The findings of this study should be interpreted in the context of the limitations of the SROS data and our analyses. The SROS was not a randomized clinical trial. While stratification according to propensity scores controls for the effect of observed confounders, it does not necessarily control for the effect of unobserved
variables. Furthermore, only about 59 percent of the original SROS sample of 3,047 was followed-up. Rates of follow-up, however, were similar across modalities, and in analyses conducted by the SROS investigators, few baseline characteristics predicted loss to follow-up (Substance Abuse and Mental Health Services Administration 1998
Assessment of outcomes was based on self-reports of the clients about behaviors in the distant past and was thus open to memory distortion and bias. To assess the validity of self-reports, SROS investigators conducted urinalysis for 76 percent of the sample interviewed in 1995–1996. Agreement between self-report and urinalysis ranged from 89.7 percent to 98.5 percent for drug use in the past week and from 86.2 percent to 99.0 percent in the past 24 hours. In addition, the SROS investigators tried to improve the reliability of self-reports of past events by various methods such as using color-coded calendars and interview techniques that facilitate discussion of sensitive subjects. We also note that outcomes defined for the present study (abstinence and any reduction in use) may be less prone to memory distortion than the actual number of days of use.

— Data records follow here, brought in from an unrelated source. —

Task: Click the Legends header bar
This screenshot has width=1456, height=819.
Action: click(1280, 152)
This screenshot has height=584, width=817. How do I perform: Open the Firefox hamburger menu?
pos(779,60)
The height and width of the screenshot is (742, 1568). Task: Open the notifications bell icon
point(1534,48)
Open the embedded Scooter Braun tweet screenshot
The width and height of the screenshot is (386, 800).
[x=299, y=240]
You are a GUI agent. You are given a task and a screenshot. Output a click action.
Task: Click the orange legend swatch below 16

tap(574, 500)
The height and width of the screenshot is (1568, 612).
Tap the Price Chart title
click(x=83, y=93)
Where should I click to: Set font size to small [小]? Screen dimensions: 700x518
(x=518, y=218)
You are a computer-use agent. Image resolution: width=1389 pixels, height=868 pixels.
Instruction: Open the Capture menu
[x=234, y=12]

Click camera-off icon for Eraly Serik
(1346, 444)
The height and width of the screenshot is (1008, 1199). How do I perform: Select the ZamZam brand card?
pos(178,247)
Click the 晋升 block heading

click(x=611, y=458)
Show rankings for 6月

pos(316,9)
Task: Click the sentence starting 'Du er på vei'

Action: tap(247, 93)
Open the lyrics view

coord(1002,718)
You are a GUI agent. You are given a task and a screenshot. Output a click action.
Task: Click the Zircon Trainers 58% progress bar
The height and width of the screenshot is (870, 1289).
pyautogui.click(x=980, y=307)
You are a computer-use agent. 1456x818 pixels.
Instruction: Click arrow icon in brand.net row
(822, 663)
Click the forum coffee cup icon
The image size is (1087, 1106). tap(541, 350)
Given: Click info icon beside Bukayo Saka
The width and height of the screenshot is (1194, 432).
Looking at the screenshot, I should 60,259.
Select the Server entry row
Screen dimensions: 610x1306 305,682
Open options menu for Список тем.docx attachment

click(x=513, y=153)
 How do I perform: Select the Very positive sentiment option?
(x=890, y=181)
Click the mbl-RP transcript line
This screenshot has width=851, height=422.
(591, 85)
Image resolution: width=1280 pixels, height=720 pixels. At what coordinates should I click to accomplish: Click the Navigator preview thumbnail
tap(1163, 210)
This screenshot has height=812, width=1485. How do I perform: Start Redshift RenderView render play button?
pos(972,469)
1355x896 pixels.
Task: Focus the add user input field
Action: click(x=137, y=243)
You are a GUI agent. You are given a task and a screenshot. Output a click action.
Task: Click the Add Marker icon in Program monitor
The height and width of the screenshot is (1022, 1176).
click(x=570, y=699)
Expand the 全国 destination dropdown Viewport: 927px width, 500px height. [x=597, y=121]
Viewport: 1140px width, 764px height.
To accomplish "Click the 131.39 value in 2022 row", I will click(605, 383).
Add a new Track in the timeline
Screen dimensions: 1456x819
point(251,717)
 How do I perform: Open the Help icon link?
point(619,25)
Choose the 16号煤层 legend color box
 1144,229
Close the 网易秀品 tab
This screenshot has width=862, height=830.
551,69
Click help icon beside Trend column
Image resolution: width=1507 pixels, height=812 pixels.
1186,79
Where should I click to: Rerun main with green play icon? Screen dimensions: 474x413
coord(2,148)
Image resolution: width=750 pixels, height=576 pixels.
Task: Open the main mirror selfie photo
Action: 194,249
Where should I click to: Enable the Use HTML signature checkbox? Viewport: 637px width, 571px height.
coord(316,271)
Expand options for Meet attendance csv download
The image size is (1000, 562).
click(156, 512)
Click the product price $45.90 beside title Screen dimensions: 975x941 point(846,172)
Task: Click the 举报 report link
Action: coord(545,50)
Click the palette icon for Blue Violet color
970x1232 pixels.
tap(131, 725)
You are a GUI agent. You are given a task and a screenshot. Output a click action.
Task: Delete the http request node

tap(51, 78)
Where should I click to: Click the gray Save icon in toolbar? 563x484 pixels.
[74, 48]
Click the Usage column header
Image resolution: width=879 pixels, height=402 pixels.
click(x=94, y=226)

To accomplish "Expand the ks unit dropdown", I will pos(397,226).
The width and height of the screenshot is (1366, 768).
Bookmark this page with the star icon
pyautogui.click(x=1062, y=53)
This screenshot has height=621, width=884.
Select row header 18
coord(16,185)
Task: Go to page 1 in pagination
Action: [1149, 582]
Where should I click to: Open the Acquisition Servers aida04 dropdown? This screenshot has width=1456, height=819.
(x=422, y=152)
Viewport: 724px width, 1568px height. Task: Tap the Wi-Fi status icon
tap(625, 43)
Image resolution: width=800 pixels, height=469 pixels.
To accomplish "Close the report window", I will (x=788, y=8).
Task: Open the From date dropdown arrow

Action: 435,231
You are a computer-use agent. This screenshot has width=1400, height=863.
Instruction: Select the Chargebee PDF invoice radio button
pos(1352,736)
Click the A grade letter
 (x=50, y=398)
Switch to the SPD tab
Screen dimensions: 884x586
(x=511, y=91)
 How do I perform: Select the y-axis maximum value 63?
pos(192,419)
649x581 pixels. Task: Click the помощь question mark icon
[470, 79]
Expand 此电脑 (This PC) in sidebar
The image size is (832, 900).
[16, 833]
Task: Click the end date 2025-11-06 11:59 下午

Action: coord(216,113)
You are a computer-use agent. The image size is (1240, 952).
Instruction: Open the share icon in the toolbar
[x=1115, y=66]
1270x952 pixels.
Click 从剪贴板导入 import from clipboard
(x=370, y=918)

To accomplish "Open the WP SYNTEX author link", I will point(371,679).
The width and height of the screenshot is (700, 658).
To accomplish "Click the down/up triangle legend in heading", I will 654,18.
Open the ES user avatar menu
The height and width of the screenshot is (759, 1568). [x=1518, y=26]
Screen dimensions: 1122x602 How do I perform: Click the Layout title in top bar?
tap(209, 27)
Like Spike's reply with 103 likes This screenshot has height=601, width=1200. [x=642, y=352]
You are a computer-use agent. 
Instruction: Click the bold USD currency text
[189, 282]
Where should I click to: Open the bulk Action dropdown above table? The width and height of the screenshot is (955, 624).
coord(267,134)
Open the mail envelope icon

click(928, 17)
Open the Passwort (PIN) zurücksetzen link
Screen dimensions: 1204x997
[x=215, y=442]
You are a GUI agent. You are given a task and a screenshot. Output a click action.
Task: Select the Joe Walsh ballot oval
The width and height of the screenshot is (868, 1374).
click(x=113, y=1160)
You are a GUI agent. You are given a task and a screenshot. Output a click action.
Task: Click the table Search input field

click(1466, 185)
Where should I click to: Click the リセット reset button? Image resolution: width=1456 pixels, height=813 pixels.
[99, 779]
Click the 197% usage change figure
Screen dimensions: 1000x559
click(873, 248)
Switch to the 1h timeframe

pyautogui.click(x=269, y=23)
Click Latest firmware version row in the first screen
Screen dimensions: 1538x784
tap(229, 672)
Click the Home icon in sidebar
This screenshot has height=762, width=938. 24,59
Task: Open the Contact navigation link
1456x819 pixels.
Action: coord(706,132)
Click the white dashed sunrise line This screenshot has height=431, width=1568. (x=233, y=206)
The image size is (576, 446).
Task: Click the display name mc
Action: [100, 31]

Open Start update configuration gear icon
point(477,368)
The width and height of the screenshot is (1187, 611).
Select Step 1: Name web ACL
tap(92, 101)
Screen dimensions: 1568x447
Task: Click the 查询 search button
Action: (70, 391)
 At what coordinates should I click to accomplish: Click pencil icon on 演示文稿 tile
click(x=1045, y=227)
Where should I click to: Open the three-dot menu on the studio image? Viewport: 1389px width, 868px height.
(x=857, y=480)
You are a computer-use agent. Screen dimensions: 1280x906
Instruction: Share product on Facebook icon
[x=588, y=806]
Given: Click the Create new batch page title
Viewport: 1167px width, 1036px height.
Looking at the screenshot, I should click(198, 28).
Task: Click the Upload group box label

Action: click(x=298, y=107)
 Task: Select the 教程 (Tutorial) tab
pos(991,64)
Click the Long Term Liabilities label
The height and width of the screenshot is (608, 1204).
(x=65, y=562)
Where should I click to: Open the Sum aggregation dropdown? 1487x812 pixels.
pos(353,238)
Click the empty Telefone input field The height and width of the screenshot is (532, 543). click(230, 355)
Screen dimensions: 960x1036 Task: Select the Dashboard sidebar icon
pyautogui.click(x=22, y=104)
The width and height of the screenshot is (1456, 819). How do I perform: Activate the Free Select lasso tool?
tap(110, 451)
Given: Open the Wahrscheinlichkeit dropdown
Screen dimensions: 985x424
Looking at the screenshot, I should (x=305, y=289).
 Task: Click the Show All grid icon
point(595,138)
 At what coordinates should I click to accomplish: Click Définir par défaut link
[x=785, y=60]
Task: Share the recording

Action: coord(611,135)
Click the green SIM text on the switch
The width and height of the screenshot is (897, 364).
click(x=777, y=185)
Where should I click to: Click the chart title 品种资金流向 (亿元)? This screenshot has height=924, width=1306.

Lastly, our analyses were limited to the index treatment episode. Many clients continue treatment after discharge from a treatment episode and there is evidence that continuity of care may be associated with better outcomes (e.g., Ritsher, Moos, and Finney 2002
). Also, a more complete picture of treatment costs should incorporate all treatments following the index treatment episode. Unfortunately, the SROS data do not provide information on the timing and the cost of treatment encounters following the index treatment episode.
In summary, this article demonstrated that, after adjusting for case-mix, various modalities of substance disorder treatment are more or less similarly effective. While all programs appear to be cost-effective, the outpatient drug-free modality is consistently the most cost-effective. Motivated by cost-containment, many health care systems are already shifting from the inpatient programs to the less costly outpatient programs. Nevertheless, it is of concern that the savings in the cost of care for individual clients are not matched by investments for extending services to a larger group of potential clients who are in need of such treatment (Chen, Wagner, and Barnett 2001
; Galanter et al. 2000
). The Office of National Drug Control Policy estimated that in 1996, only about 2 million of the 4.4–5.3 million Americans in need of treatment for substance abuse received such treatment (Mark et al. 2000
). Savings from improved efficiency of current treatments for substance disorders may provide some of the needed funds to extend care to those who currently do not receive any such care.